Efrain Castaño


Como en muchos hogares, la hora gris llegó en un oscuro día a aquella familia sana, luchadora, de mediana economía, de algunos sinsabores al tener que pagar impuestos, facturas, pensiones escolares.
La lucha diaria fue minando la fuerza de aquellos padres e hijos, los esfuerzos de cada día para vivir mejor resultaban a veces ausentes en sus resultados, la enfermedad, la dificultad para conseguir lo necesario iba llenando de pesimismo muchas veces y de fatiga otras.

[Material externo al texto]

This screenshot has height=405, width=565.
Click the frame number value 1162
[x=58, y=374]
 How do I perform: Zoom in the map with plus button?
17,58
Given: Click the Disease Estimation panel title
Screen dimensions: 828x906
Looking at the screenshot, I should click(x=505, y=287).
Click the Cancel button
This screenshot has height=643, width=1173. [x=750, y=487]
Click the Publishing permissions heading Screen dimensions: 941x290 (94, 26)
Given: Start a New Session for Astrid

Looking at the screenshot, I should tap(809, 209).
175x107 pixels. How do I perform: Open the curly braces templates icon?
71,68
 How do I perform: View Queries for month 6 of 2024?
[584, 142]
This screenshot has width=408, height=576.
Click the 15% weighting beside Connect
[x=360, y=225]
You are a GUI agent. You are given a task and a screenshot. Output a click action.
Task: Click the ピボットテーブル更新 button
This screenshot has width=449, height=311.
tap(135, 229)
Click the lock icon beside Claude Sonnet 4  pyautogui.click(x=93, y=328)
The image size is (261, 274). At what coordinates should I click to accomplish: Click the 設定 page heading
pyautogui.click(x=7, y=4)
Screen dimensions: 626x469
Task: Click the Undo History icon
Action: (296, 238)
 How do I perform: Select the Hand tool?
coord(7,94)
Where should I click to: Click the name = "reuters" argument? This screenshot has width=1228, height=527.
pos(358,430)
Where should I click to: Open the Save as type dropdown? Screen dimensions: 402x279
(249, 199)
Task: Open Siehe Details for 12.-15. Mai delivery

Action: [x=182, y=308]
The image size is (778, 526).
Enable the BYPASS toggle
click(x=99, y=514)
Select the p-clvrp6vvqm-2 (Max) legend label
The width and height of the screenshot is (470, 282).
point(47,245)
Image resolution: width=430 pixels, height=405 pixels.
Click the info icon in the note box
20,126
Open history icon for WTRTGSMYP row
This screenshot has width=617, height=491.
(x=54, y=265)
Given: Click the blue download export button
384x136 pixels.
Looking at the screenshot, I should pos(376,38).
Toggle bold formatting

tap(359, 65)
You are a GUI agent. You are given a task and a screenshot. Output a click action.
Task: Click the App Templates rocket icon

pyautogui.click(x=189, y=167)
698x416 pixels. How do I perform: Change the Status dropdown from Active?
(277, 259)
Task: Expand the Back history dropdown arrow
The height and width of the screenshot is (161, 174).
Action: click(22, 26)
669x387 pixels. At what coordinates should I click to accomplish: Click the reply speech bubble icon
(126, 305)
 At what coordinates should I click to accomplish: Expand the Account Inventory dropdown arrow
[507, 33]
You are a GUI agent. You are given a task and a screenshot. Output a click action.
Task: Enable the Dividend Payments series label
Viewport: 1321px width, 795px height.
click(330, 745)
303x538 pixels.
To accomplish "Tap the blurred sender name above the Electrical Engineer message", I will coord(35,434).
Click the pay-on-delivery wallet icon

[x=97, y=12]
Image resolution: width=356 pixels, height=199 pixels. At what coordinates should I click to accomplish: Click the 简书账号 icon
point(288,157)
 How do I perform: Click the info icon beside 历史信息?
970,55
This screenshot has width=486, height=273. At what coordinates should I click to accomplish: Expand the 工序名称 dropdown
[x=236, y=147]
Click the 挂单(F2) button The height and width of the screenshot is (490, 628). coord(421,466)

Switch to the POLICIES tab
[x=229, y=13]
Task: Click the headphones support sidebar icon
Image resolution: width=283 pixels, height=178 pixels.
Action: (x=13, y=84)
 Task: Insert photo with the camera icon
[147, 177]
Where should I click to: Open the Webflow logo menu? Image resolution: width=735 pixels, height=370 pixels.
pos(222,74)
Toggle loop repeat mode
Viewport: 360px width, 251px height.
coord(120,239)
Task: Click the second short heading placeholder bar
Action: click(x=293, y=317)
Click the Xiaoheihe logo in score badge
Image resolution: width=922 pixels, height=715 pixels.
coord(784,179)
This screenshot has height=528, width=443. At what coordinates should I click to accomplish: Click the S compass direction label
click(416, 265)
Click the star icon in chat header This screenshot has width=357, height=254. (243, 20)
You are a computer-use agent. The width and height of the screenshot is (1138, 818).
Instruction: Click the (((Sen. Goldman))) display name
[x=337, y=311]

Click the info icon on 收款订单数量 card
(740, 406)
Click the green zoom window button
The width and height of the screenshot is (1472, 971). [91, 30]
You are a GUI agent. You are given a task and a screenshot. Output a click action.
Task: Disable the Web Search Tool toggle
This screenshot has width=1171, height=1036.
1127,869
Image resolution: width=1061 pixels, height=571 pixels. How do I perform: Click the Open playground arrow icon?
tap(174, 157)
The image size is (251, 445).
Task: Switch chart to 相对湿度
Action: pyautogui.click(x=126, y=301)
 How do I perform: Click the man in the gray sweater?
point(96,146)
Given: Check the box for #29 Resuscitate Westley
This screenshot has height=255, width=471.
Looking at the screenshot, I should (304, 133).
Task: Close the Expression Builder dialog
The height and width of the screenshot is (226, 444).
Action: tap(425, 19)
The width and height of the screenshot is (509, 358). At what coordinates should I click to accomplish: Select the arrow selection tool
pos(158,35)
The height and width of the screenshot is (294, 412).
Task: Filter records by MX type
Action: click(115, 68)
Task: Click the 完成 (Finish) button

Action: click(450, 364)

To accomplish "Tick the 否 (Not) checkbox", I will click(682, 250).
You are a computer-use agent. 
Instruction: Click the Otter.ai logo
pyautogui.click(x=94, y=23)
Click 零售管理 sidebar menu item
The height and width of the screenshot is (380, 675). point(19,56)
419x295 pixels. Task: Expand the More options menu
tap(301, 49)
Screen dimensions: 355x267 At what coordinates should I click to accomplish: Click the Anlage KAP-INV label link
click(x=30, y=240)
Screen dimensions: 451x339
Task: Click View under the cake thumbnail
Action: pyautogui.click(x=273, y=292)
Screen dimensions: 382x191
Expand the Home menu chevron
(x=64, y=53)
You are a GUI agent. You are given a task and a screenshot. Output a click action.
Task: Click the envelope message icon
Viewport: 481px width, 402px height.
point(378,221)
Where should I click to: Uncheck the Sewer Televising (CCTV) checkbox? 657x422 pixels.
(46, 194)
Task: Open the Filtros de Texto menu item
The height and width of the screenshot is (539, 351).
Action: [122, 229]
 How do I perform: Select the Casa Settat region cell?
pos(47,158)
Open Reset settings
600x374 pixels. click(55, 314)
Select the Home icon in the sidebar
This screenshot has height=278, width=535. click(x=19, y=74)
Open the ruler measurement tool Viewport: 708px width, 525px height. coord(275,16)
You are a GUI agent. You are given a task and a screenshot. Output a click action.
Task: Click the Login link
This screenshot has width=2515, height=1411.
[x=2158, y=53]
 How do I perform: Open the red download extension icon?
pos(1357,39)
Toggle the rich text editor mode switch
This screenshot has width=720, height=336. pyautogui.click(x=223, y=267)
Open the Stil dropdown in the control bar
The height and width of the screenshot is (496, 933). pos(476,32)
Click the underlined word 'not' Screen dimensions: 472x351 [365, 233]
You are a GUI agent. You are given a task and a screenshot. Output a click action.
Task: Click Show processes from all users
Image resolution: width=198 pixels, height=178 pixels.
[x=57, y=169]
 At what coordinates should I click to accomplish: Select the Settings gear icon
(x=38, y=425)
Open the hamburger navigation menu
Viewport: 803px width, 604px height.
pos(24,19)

Fue una noche; la explosión del cansancio, de los roces crecientes, de los reclamos recalcados hizo erupción de repente y la expresión se hizo dura, de gritos y reclamos, de ataques mutuos, de inculpaciones crecientes.
La atmósfera pasó a ser casi violenta, las palabras se expresaron en insultos, la voz elevó su tono y hasta gestos de fiereza aparecieron en los rostros y la manos de aquella pareja que trabaja para perdurar en su matrimonio pero que muestra su fatiga en el momento duro que atraviesa su historia.
Sus hijos pronto mostraron preocupación y angustia, nadie quería ver el hogar perdiendo impulso de afecto y valentía; la debilidad estaba esa noche mostrando sus fieros dientes en la violencia intrafamiliar, en el cansancio y agotamiento de las jornadas trabajosas.
Allí estaba la pareja alterada casi hasta el exceso, el susto, la intranquilidad; el hijo de marca adolescente estaba conmovido, triste y preocupado; de repente tomó una decisión rápida pero serena; entró a su cuarto, tomó algo en sus manos y con atrevimiento y osadía se colocó entre sus padres que nada escuchaban, que de todo gritaban y estaban cerrados a la esperanza.
Silencio por favor y escuchen, les dijo; creo que nos hace falta usar esto que tengo entre manos y estirando su brazo entregó a su padre un libro.
Nos hace falta leer lo que este libro contiene, necesitamos beber de sus páginas y alimentarnos de su sabiduría: era la Biblia, les entregó el mensaje de Dios que les cegó como la luz que conmovió a Pablo en el camino de Damasco.
Aquellos padres frenaron de repente, callaron los insultos y reclamos y formando una unidad trinitaria se abrazaron a su hijo diciendo a una voz conmovida: gracias hijo por esta luz inmensa, por este gesto grande, por esta innegable verdad.
Gracias muchacho, por aquel gesto de palabra y de amor, de audacia y nobleza; cuánta falta nos hace en los hogares esa luz cierta de la Palabra de Dios que es roca y lucernario.
Gracias, Jesús de Nazaret por traer a nuestro mundo agitado y violento Tu Palabra de Verdad, tus gestos de amor, tus actitudes de perdón; gracias, aguerrido joven; gracias indulgente Jesús de Nazaret.